[Stored data]
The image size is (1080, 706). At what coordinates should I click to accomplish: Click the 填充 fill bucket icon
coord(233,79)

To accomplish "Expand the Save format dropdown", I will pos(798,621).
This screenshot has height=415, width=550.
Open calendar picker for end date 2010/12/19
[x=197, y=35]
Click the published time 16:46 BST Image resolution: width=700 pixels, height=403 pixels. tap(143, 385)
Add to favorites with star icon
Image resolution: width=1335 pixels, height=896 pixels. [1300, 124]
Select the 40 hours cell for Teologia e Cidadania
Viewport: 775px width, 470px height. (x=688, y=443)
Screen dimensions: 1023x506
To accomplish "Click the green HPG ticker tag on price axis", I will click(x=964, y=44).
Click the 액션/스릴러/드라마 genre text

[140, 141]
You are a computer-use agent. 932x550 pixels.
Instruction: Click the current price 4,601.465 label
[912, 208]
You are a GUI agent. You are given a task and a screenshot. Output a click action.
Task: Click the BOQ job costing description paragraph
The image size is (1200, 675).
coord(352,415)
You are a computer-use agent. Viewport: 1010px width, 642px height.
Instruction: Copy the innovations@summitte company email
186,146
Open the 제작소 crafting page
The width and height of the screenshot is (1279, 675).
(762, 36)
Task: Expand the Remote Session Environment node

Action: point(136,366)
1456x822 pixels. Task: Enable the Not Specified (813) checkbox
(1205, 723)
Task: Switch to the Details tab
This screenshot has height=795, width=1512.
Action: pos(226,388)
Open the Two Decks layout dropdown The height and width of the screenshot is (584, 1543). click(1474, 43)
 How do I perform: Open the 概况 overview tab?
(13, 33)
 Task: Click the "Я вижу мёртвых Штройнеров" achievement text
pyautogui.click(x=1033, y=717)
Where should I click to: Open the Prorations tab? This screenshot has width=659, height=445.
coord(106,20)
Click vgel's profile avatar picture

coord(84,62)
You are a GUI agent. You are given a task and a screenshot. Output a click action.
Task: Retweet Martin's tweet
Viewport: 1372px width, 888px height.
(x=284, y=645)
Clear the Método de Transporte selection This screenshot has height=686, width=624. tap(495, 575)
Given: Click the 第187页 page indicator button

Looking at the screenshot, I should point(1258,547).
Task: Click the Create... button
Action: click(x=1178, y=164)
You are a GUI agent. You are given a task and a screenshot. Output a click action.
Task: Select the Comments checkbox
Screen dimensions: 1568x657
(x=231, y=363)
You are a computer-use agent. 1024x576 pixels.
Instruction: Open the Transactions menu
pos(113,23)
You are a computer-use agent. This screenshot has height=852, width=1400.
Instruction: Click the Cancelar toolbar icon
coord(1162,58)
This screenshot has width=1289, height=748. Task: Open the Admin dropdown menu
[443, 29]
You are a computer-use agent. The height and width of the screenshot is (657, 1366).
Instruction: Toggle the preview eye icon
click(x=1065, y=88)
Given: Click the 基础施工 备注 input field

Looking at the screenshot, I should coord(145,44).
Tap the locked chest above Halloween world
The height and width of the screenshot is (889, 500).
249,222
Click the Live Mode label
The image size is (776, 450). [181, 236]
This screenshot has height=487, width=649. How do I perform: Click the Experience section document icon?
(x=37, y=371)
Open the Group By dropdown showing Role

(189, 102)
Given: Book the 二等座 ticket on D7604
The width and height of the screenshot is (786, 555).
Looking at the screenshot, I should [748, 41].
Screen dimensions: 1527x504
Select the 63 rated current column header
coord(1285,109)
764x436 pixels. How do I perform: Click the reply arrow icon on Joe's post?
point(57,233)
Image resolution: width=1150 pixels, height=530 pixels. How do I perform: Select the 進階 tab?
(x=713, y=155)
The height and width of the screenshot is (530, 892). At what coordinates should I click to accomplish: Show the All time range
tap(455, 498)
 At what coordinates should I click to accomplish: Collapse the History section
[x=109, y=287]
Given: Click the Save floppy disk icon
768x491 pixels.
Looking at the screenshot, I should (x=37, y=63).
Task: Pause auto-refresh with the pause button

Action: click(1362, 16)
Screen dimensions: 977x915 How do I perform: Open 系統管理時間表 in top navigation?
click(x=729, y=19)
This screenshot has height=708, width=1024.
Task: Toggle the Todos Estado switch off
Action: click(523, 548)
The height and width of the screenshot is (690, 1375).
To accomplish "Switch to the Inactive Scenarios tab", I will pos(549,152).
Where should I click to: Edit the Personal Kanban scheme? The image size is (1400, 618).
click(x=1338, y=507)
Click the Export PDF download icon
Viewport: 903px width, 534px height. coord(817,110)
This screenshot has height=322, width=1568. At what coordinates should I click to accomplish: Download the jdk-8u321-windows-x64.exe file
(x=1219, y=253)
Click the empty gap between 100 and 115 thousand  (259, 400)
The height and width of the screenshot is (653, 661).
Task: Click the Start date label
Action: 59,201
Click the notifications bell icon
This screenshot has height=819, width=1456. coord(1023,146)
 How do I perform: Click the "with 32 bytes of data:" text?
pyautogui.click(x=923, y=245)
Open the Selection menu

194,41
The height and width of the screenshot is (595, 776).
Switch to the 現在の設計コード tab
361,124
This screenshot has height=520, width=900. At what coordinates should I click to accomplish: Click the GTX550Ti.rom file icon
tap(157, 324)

TASK TO COMPLETE >>
The records above must be restated. Preserve every word.

WRITTEN REPLY >>
The image size is (1080, 706). At what coordinates should I click to accomplish: Click the 填充 fill bucket icon
coord(233,79)

To accomplish "Expand the Save format dropdown", I will pos(798,621).
This screenshot has height=415, width=550.
Open calendar picker for end date 2010/12/19
[x=197, y=35]
Click the published time 16:46 BST Image resolution: width=700 pixels, height=403 pixels. tap(143, 385)
Add to favorites with star icon
Image resolution: width=1335 pixels, height=896 pixels. [1300, 124]
Select the 40 hours cell for Teologia e Cidadania
Viewport: 775px width, 470px height. (x=688, y=443)
Screen dimensions: 1023x506
To accomplish "Click the green HPG ticker tag on price axis", I will click(x=964, y=44).
Click the 액션/스릴러/드라마 genre text

[140, 141]
You are a computer-use agent. 932x550 pixels.
Instruction: Click the current price 4,601.465 label
[912, 208]
You are a GUI agent. You are given a task and a screenshot. Output a click action.
Task: Click the BOQ job costing description paragraph
The image size is (1200, 675).
coord(352,415)
You are a computer-use agent. Viewport: 1010px width, 642px height.
Instruction: Copy the innovations@summitte company email
186,146
Open the 제작소 crafting page
The width and height of the screenshot is (1279, 675).
(762, 36)
Task: Expand the Remote Session Environment node

Action: point(136,366)
1456x822 pixels. Task: Enable the Not Specified (813) checkbox
(1205, 723)
Task: Switch to the Details tab
This screenshot has height=795, width=1512.
Action: pos(226,388)
Open the Two Decks layout dropdown The height and width of the screenshot is (584, 1543). click(1474, 43)
 How do I perform: Open the 概况 overview tab?
(13, 33)
 Task: Click the "Я вижу мёртвых Штройнеров" achievement text
pyautogui.click(x=1033, y=717)
Where should I click to: Open the Prorations tab? This screenshot has width=659, height=445.
coord(106,20)
Click vgel's profile avatar picture

coord(84,62)
You are a GUI agent. You are given a task and a screenshot. Output a click action.
Task: Retweet Martin's tweet
Viewport: 1372px width, 888px height.
(x=284, y=645)
Clear the Método de Transporte selection This screenshot has height=686, width=624. tap(495, 575)
Given: Click the 第187页 page indicator button

Looking at the screenshot, I should point(1258,547).
Task: Click the Create... button
Action: click(x=1178, y=164)
You are a GUI agent. You are given a task and a screenshot. Output a click action.
Task: Select the Comments checkbox
Screen dimensions: 1568x657
(x=231, y=363)
You are a computer-use agent. 1024x576 pixels.
Instruction: Open the Transactions menu
pos(113,23)
You are a computer-use agent. This screenshot has height=852, width=1400.
Instruction: Click the Cancelar toolbar icon
coord(1162,58)
This screenshot has width=1289, height=748. Task: Open the Admin dropdown menu
[443, 29]
You are a computer-use agent. The height and width of the screenshot is (657, 1366).
Instruction: Toggle the preview eye icon
click(x=1065, y=88)
Given: Click the 基础施工 备注 input field

Looking at the screenshot, I should coord(145,44).
Tap the locked chest above Halloween world
The height and width of the screenshot is (889, 500).
249,222
Click the Live Mode label
The image size is (776, 450). [181, 236]
This screenshot has height=487, width=649. How do I perform: Click the Experience section document icon?
(x=37, y=371)
Open the Group By dropdown showing Role

(189, 102)
Given: Book the 二等座 ticket on D7604
The width and height of the screenshot is (786, 555).
Looking at the screenshot, I should [748, 41].
Screen dimensions: 1527x504
Select the 63 rated current column header
coord(1285,109)
764x436 pixels. How do I perform: Click the reply arrow icon on Joe's post?
point(57,233)
Image resolution: width=1150 pixels, height=530 pixels. How do I perform: Select the 進階 tab?
(x=713, y=155)
The height and width of the screenshot is (530, 892). At what coordinates should I click to accomplish: Show the All time range
tap(455, 498)
 At what coordinates should I click to accomplish: Collapse the History section
[x=109, y=287]
Given: Click the Save floppy disk icon
768x491 pixels.
Looking at the screenshot, I should (x=37, y=63).
Task: Pause auto-refresh with the pause button

Action: click(1362, 16)
Screen dimensions: 977x915 How do I perform: Open 系統管理時間表 in top navigation?
click(x=729, y=19)
This screenshot has height=708, width=1024.
Task: Toggle the Todos Estado switch off
Action: click(523, 548)
The height and width of the screenshot is (690, 1375).
To accomplish "Switch to the Inactive Scenarios tab", I will pos(549,152).
Where should I click to: Edit the Personal Kanban scheme? The image size is (1400, 618).
click(x=1338, y=507)
Click the Export PDF download icon
Viewport: 903px width, 534px height. coord(817,110)
This screenshot has height=322, width=1568. At what coordinates should I click to accomplish: Download the jdk-8u321-windows-x64.exe file
(x=1219, y=253)
Click the empty gap between 100 and 115 thousand  (259, 400)
The height and width of the screenshot is (653, 661).
Task: Click the Start date label
Action: 59,201
Click the notifications bell icon
This screenshot has height=819, width=1456. coord(1023,146)
 How do I perform: Click the "with 32 bytes of data:" text?
pyautogui.click(x=923, y=245)
Open the Selection menu

194,41
The height and width of the screenshot is (595, 776).
Switch to the 現在の設計コード tab
361,124
This screenshot has height=520, width=900. At what coordinates should I click to accomplish: Click the GTX550Ti.rom file icon
tap(157, 324)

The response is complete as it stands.